Mia M. Bennett, Hilary Oliva Faxon

A critical remote sensing approach illuminates the geopolitics of development within Myanmar and across its ethnic minority borderlands. By integrating nighttime light (NTL) data from 1992–2020, long-term ethnographic fieldwork, and a review of scholarly and gray literature, we analyzed how Myanmar’s economic geography defies official policy, attesting to persistent inequality and the complex relationships between state-sponsored and militia-led violence, resource extraction, and trade. While analysis of DMSP-OLS data (1992–2013) and VIIRS data (2013–2020) reveals that Myanmar brightened overall, especially since the 2010s in line with its now-halting liberalization, growth in lights was unequally distributed.
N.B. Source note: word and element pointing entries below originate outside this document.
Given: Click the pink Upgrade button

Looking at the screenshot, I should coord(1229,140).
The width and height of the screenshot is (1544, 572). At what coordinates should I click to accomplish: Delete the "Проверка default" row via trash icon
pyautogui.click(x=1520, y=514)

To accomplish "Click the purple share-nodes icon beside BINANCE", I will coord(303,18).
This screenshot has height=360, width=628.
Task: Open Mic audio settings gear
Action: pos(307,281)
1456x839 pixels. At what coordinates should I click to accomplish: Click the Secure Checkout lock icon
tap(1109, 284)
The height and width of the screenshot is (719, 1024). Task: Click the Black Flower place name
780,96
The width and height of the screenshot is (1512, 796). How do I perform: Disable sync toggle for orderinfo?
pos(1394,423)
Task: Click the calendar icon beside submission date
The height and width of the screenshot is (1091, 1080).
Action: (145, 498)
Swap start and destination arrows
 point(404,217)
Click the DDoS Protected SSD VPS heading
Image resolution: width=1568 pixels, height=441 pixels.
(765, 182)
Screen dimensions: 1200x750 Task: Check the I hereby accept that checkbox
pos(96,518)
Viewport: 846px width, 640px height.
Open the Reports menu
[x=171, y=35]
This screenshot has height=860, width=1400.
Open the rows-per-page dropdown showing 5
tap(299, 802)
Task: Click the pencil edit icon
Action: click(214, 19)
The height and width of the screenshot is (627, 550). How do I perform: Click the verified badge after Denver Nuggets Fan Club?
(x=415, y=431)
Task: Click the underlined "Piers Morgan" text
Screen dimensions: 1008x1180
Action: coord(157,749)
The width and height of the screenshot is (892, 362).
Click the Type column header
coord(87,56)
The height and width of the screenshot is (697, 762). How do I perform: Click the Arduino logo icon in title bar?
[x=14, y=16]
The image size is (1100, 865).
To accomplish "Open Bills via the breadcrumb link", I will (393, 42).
Although ethnic minority states brightened more rapidly than urbanized ethnic majority lowland regions, in 2020, the latter still emitted 5.6-fold more radiance per km2. Moreover, between 2013 and 2020, Myanmar’s borderlands were on average just 13% as bright as those of its five neighboring countries. Hot spot analysis of radiance within a 50 km-wide area spanning both sides of the border confirmed that most significant clusters of light lay outside Myanmar. Among the few hot spots on Myanmar’s side, many were associated with official border crossings such as Muse, the formal hub for trade with China, and Tachileik and Myawaddy next to Thailand. Yet some of the most significant increases in illumination between 2013 and 2020 occurred in areas controlled by the Wa United State Party and its army, which are pursuing infrastructure development and mining along the Chinese border from Panghsang to the illicit trade hub of Mongla. Substantial brightening related to the “world’s largest refugee camp” was also detected in Bangladesh, where displaced Rohingya Muslims fled after Myanmar’s military launched a violent crackdown. However, no radiance nor change in radiance were discernible in areas within Myanmar where ethnic cleansing operations occurred, pointing to the limitations of NTL. The diverse drivers and implications of changes in light observed from space emphasize the need for political and economically situated remote sensing.